[leetcode] 92. Reverse Linked List II

Reverse a linked list from positionm to n. Do it in-place and in one-pass.

For example:

Given1->2->3->4->5->NULL,m = 2 and n = 4,

return1->4->3->2->5->NULL.

Note:

Givenm, n satisfy the following condition:
1 ≤m ≤ n ≤ length of list.

这道题是反转链表中从m到n之间的节点，题目难度为Medium。

这道题和第206题相关，这样的题目相对比较简单，不过处理时比较繁琐，要注意考虑各种极限情况。

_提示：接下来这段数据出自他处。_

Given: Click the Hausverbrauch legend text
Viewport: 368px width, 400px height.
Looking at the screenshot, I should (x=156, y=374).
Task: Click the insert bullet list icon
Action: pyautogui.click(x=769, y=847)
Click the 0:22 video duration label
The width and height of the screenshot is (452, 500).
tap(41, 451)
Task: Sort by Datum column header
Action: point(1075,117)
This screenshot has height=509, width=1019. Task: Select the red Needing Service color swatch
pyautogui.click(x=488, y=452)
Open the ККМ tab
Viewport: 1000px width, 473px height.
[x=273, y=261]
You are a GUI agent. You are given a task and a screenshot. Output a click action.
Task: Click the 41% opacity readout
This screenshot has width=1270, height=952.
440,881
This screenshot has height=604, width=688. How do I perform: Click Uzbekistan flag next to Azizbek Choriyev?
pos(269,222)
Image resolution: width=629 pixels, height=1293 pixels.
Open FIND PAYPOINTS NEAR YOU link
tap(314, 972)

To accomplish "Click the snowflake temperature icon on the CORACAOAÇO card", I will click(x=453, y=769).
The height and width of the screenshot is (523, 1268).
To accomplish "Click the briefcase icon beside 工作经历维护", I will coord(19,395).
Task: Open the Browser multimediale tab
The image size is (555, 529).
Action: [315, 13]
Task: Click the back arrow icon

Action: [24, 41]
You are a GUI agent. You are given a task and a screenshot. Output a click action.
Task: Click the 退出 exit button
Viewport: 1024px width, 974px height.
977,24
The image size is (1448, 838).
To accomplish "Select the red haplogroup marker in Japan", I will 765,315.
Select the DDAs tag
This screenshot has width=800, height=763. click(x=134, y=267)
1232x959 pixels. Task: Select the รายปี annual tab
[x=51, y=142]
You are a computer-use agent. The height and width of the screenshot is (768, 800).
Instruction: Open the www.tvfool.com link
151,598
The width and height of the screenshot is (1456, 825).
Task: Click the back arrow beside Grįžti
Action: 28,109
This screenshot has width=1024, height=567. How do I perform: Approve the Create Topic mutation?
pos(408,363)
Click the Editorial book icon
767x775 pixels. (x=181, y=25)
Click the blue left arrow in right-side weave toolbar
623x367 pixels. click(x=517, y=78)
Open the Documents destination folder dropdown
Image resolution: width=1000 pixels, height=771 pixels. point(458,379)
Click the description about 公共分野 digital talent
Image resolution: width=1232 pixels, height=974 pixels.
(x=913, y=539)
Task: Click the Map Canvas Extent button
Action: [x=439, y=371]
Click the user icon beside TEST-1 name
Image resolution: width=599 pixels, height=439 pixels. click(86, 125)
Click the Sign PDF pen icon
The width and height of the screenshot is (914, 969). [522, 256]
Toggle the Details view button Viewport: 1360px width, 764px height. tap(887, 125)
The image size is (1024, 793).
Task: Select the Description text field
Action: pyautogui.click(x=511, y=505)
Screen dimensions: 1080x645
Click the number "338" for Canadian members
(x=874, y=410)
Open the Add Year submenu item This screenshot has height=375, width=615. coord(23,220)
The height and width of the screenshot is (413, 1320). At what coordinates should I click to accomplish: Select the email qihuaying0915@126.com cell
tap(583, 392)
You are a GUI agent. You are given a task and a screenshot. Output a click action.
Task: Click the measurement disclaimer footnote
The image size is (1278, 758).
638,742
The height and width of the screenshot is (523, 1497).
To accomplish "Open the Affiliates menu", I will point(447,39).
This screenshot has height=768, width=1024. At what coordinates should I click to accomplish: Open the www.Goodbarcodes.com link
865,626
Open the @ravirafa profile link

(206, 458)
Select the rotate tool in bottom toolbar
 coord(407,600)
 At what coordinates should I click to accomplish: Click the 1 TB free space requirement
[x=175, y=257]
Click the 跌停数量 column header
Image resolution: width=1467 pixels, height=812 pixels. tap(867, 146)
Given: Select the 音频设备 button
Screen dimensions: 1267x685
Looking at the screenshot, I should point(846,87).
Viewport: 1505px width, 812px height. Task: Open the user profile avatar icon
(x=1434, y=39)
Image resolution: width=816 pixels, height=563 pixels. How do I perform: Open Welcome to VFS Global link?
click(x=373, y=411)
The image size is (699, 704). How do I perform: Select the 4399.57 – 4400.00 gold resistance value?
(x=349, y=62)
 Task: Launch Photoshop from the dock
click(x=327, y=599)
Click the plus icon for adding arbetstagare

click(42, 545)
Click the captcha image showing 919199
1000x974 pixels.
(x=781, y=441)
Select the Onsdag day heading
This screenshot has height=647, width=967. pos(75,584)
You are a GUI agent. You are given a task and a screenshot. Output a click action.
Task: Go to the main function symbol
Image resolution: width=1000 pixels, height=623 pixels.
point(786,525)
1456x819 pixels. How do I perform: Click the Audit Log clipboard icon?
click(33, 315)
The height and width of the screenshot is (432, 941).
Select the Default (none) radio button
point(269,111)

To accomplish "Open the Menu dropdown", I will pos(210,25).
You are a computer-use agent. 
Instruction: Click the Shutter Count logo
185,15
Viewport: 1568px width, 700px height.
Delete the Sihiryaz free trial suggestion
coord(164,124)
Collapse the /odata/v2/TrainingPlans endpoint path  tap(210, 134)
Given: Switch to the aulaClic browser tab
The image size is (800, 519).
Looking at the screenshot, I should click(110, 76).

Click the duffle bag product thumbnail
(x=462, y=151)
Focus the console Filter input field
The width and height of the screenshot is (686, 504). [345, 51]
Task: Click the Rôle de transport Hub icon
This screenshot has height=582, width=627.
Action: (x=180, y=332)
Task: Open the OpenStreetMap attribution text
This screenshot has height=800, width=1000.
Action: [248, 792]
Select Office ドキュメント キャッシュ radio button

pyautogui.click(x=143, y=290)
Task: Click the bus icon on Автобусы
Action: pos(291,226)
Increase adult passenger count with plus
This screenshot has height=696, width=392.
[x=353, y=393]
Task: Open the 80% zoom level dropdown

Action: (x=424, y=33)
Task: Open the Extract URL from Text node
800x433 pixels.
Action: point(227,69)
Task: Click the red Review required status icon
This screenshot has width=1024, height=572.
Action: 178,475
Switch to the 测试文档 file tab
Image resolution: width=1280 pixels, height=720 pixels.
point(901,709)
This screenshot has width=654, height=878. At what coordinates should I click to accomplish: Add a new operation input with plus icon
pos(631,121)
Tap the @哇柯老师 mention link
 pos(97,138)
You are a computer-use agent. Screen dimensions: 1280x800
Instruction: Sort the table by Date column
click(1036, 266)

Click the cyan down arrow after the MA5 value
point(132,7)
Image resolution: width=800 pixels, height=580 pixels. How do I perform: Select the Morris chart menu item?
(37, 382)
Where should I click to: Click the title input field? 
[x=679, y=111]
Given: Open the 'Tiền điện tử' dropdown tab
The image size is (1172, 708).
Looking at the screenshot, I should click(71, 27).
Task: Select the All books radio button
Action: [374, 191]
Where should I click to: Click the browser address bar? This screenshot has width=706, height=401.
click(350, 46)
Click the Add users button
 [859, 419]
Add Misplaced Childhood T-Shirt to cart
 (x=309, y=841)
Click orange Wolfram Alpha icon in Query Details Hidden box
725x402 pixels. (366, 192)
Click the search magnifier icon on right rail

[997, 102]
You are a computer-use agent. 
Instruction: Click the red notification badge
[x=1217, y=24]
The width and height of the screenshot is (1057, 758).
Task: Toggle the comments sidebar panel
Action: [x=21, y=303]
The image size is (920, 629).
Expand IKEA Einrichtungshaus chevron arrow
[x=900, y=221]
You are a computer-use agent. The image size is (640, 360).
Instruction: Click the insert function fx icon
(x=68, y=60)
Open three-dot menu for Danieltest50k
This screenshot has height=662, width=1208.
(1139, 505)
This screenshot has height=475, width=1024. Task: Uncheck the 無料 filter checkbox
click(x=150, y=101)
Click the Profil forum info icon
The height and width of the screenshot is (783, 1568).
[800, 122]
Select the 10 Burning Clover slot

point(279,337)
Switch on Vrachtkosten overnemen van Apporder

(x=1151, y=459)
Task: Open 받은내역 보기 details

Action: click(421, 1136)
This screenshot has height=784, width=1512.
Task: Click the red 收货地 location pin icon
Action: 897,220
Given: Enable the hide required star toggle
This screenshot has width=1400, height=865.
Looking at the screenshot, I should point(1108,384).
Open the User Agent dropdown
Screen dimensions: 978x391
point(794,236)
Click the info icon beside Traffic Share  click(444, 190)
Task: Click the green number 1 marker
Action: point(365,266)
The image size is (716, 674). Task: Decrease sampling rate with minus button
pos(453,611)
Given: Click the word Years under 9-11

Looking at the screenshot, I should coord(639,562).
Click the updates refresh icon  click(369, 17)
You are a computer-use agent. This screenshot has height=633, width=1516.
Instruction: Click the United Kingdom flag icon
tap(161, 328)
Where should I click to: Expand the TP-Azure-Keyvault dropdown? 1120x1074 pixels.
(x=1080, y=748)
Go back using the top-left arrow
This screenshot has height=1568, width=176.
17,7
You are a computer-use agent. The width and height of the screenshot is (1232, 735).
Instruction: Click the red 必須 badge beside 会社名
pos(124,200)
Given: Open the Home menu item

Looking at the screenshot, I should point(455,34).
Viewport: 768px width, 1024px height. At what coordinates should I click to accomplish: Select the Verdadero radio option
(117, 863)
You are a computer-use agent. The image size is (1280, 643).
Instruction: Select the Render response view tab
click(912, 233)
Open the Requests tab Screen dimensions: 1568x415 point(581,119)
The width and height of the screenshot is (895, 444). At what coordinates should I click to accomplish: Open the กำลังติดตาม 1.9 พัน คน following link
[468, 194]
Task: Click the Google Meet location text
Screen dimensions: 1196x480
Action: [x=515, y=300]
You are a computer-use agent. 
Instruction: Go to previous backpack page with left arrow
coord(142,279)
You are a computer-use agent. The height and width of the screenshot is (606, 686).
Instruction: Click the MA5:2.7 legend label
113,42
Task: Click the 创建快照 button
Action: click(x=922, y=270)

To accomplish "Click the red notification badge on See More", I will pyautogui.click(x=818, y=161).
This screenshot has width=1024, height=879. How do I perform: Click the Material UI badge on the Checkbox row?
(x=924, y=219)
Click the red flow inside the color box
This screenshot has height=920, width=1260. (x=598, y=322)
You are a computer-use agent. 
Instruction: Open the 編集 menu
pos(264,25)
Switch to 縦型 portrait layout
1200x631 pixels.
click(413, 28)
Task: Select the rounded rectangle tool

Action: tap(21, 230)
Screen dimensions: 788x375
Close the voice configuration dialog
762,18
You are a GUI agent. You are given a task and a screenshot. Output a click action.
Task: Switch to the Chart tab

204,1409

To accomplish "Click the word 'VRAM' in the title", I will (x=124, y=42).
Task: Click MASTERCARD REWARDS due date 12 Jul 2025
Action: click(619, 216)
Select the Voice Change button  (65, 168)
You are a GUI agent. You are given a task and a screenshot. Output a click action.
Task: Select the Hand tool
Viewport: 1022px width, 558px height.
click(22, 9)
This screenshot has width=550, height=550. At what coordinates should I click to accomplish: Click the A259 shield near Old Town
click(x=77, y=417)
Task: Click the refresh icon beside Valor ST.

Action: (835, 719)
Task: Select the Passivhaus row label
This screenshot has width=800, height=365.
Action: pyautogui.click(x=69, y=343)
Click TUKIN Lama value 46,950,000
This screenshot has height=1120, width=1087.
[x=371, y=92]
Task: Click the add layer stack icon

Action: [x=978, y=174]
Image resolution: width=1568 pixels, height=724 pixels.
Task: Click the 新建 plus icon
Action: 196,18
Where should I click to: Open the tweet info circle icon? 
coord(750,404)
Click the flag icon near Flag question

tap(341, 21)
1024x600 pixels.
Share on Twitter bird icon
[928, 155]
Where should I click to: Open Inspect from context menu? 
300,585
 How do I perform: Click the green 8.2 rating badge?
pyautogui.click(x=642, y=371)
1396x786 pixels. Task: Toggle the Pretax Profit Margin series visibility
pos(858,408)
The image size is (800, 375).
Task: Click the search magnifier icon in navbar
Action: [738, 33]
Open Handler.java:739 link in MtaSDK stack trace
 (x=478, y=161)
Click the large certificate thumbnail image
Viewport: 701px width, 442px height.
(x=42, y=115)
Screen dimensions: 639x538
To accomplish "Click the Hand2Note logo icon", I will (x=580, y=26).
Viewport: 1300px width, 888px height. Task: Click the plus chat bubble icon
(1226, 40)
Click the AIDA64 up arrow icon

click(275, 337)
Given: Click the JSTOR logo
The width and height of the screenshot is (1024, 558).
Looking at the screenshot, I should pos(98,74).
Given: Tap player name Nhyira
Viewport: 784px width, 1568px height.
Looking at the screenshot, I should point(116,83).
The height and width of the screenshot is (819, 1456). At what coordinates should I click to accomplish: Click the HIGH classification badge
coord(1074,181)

具体代码：

class Solution {
public:
    ListNode* reverseBetween(ListNode* head, int m, int n) {
        if(!head) return head;
        ListNode *cur = head, *pre = NULL;
        ListNode *mLeft = NULL, *mPosi = NULL;
        int cnt = 1;
        while(cnt < m) {
            pre = cur;
            cur = cur->next;
            cnt++;
        }
        mLeft = pre;
        mPosi = cur;
        while(cnt <= n) {
            ListNode* tmp = cur;
            cur = cur->next;
            tmp->next = pre;
            pre = tmp;
            cnt++;
        }
        if(mLeft) mLeft->next = pre;
        else head = pre;
        mPosi->next = cur;
        return head;
    }
};

这里用mLeft表示第m个节点的前一个节点，用mPosi表示第m个节点，因为在反转链表指定部分之后需要修改相应的指针，因而这里用他们缓存这两个节点。